Version 2.0.201406

Welcome to help page on CLIMA, the Cell Line Integrated Molecular Authentication database.
This system is under active development, and help pages are also developing accordingly. Please forgive us for possible errors and send us your comments, criticisms and congratulations, if any.

If you want to cite CLIMA, please use the following reference:

P. Romano, A. Manniello, O. Aresu, M. Armento, M. Cesaro, B. Parodi. Cell Line Data Base: structure and recent improvements towards molecular authentication of human cell lines. Nucleic Acids Research 2009 37(Database issue):D925-D932. DOI: doi:10.1093/nar/gkn730; PMID: 18927105

Using the search engine should be straightforward and results are displayed in a simple format. Nevertheless, what follows is a quick guide to searching CLIMA and understanding results.

Overview

You can search CLIMA either by name or by locus.
Results are displayed by using similar formats: see results page of the search by name and results page of the search by locus.
Query forms also include some fields for statistical aims. You are welcome to fill them or not.

Search by name

Search by name looks in the database for all STR data that are assigned to cell lines whose name matches the submitted term.
Some simple rules apply to the submitted string:

  • letter cases do not care: "HeLa", "hela" and "HELA" are the same string for the system.
  • spaces are included in the submitted string: "HeLa 229" is a valid name, the blank space is included in the search. "HeLa " is also a valid search value, including the final " " (this can be used, e.g. as a prefix in searches (see below).
  • any character included in the string is used in the search, but in the specific case: "MRC-5" is different from "MRC5" and if either single or double quotes are inserted into the search field, they are indeed included in the searched name.

While searching by name, you can choose to supply an exact name, a prefix or a string that will be evaluated "by sound".

  • Exact name: the name is searched against the database for cell lines whose name is identical to the submitted string.
    Examples:
    1. Search: "HeLa"; Look for: "HeLa"; Cannot find: "HeLa 229"
    2. Search: "MRC-5"; Look for: "MRC-5"; Cannot find: "MRC5"
  • Truncated name: the name is searched against the database for cell lines whose name begins by the submitted string.
    Examples:
    1. Search: "HeLa"; Look for: "HeLa%"; Find everything that begins by "HeLa", like "HeLa 229", "HeLa229", "HeLa.P3"
    2. Search: "HeLa "; Look for: "HeLa %"; Find everything that begins by "HeLa " (including the blank space), like "HeLa 229" and "HeLa S3"; Cannot find: "HeLa" alone; Cannot find names including "HeLa ", but not beginning by "HeLa ".
  • By sound name: the name is searched against the database for cell lines whose name has the same (or a very similar) sound of the submitted string. Here, the special function soundex() is used. This function is fequently used in database systems. It computes a key (the soundex key) that is not unique for the generating word. Instead, all words pronounced similarly produce the same key, and can thus be used to simplify searches in databases where you know the pronunciation, but not the spelling.
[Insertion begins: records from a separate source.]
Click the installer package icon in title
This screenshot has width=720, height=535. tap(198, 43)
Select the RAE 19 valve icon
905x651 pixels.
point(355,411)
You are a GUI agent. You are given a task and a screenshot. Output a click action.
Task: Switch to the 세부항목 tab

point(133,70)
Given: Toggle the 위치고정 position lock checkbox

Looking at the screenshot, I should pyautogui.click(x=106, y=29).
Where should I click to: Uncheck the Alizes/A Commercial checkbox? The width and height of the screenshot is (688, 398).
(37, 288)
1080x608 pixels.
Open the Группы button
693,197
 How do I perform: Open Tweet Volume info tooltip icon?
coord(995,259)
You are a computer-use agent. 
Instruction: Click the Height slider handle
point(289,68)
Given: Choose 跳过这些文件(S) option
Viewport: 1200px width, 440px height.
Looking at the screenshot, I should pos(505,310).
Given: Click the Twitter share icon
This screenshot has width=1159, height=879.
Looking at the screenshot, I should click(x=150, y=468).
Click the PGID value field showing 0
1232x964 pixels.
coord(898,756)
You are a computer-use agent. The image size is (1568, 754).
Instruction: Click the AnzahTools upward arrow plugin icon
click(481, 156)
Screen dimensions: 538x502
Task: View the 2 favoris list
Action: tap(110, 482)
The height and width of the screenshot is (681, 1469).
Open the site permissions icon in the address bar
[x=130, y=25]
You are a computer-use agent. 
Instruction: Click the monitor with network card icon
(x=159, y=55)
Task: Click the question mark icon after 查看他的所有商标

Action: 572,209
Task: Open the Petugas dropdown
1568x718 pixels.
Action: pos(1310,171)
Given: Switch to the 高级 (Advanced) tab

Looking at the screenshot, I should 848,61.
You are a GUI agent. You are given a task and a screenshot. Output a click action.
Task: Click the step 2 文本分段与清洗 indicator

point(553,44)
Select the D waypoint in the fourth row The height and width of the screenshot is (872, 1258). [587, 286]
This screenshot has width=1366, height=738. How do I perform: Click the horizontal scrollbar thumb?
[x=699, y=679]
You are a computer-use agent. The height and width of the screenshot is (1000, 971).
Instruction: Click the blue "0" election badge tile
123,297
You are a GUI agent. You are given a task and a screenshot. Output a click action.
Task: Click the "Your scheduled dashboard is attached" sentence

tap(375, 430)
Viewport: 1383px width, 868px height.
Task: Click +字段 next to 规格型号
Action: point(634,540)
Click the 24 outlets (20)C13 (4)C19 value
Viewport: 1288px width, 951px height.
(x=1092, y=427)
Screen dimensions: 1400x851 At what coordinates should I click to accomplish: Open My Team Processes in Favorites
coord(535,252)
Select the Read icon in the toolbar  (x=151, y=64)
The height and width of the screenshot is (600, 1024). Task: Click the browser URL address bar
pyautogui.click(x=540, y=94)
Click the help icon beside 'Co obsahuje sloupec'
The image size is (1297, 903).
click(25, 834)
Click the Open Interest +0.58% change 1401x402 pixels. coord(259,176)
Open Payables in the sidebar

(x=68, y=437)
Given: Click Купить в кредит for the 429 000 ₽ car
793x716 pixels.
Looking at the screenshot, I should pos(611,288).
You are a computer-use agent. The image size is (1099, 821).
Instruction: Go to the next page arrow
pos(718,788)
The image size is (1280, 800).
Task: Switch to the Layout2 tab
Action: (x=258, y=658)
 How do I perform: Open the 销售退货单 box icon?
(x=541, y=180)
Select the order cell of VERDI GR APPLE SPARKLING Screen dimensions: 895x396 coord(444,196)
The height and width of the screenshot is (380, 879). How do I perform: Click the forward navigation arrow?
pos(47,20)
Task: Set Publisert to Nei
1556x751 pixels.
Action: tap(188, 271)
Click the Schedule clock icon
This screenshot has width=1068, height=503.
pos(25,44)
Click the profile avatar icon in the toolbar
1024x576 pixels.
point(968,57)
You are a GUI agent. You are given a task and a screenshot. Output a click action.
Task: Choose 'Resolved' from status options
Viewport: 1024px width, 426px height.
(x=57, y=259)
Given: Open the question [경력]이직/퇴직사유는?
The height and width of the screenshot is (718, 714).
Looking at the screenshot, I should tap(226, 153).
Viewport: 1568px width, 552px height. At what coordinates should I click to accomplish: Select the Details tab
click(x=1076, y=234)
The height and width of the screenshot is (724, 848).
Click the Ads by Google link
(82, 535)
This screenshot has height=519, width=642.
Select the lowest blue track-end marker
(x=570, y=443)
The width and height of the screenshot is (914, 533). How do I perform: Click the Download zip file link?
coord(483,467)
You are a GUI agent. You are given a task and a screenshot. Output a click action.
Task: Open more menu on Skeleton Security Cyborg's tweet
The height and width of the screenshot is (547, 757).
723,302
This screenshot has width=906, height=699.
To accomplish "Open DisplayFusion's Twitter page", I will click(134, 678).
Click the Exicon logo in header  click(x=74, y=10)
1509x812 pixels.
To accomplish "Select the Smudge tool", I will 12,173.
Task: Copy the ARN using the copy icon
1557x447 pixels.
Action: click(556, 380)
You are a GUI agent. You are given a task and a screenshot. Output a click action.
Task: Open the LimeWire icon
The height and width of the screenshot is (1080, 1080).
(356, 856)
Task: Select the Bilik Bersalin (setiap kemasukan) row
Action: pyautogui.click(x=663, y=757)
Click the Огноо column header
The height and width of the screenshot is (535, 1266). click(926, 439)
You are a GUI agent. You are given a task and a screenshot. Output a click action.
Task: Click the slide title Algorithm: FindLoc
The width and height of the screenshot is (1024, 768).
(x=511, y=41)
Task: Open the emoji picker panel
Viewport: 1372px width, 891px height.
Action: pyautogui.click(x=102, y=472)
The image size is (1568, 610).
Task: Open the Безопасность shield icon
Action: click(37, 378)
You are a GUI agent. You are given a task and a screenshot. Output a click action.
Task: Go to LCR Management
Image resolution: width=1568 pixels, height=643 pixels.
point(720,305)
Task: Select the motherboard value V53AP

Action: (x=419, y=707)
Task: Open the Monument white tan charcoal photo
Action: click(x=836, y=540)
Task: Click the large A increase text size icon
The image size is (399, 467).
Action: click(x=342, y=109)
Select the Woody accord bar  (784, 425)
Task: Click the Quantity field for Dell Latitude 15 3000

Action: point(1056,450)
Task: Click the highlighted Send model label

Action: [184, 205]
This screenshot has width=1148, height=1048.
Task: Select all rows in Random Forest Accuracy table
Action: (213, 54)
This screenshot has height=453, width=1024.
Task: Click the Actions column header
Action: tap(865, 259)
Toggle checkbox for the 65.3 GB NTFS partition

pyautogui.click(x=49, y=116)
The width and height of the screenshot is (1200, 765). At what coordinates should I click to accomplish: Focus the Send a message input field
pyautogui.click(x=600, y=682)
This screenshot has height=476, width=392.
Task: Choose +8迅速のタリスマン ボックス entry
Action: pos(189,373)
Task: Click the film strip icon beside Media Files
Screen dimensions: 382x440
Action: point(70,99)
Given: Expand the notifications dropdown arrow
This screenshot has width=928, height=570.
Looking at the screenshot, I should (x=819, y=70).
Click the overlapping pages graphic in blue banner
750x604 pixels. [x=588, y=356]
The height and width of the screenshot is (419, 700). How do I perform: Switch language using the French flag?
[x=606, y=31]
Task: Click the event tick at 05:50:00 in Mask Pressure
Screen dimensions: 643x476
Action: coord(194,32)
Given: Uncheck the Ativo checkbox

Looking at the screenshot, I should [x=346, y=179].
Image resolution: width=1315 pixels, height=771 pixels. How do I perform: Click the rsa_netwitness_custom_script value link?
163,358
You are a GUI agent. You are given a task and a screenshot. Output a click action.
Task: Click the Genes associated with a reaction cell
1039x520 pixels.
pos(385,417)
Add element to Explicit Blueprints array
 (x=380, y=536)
The soundex function returns a string 4 characters long, starting with a letter and it therefore normally only reflect the initial part of the word.
    This particular soundex function is one described by Donald Knuth in "The Art Of Computer Programming, vol. 3: Sorting And Searching", Addison-Wesley (1973), pp. 391-392.
    Examples:
    1. Search: "HiLa"; Look for: soundex("HiLa"); Find everything that has a similar sound like "HeLa", "HeLa 229", "HEL-11", "HLE", "HLE"
    2. Search: "Molt", Melt or "Malt"; Look for: soundex("Molt") or sounex("Melt") or soundex("Malt"); Find everything that has a similar sound, including "MOLT-4".

Search by locus

Search by locus looks in the database for all STR data corresponding to the searched loci values.
There is one row of four values for each locus that is included in at least one of the datasets that are available in the CLIMA database.
NB! As a consequence, a search can be created for a set of loci that are not all present in the same dataset.
The following rules apply:

  • At least one value must be inserted for at least one locus. The search is performed by using the leftmost value of each locus to determine if the locus is involved in the search. All loci for which none value is specified are not used in the search.
  • Logical operations are first executed for each locus and are then combined together by a logical AND. This means that cell lines must comply with conditions applied to all loci.
    There is an important exception to this rule: since the user can insert conditions on loci that are not available for all datasets, searches on single datasets are performed only by using those loci that are included in the dataset.
    Examples:
    1. Search: 17 in locus D18S51 and Y in locus Amelogenin. Amelogenin is included in all datasets, while D18S51 is only included in some.
      Search: values for D18S51 and Amelogenin are used for searching those datasets that have both loci, Amelogenin alone is used for searching those datasets not including D18S51.
  • Only one value can be included in each field. If it is a decimal number, the dot (".") must be used as a separator. Single and double quotes must not be inserted.
    Examples:
    1. Search: "10,12"; Find: nothing.
    2. Search: "10.1"; Find: all cell lines that have the value 10.1 in the specified locus, either alone or with any other value.
  • If only one value is included for one locus, it must be inserted in the leftmost field.
  • If only one value is included for one locus, the system looks for all cell lines that has the specified value, either alone or with any other value.
  • If more than one value is included for one locus, the leftmost field must be used anyway and the other values must be inserted into adjacent fields, left to right.
  • If more than one value is included for one locus, the order is not influent on the result.
  • If more than one value is included for one locus, they are combined according to the logical operator (AND or OR) specified between them.
    The logical AND has precedence over the logical OR. This implies that all AND operations are perfomred before any OR operation can accour.
    Examples:
    1. Search: values 17 and 18 for locus D18S51, operator AND. Search expression: (D18S51=17 AND D18S51=18) NB! This is not strange, D18S51 may have up to four different values...
      Find: all cell lines having both 17 and 18 for D18S51, including those that have further values, like e.g. 13,17,18 and 16,17,18.
    2. Search: values 13, 17 and 18 for locus D18S51, operators OR and AND. Search expression: (D18S51=13 OR (D18S51=17 AND D18S51=18))
      Find: all cell lines having both 17 and 18 for D18S51, including those that have further values, and all cell lines having 13 for D18S51, including those that have further values. E.g., the following sets are all found: (13), (17,18), (16,17,18), (13,17), (13,16).
  • There is an exception to the previous rule for Amelogenin. Since this locus can only be "X" or "X,Y" (never empty or "Y" alone), the logical operator is obligatory an AND.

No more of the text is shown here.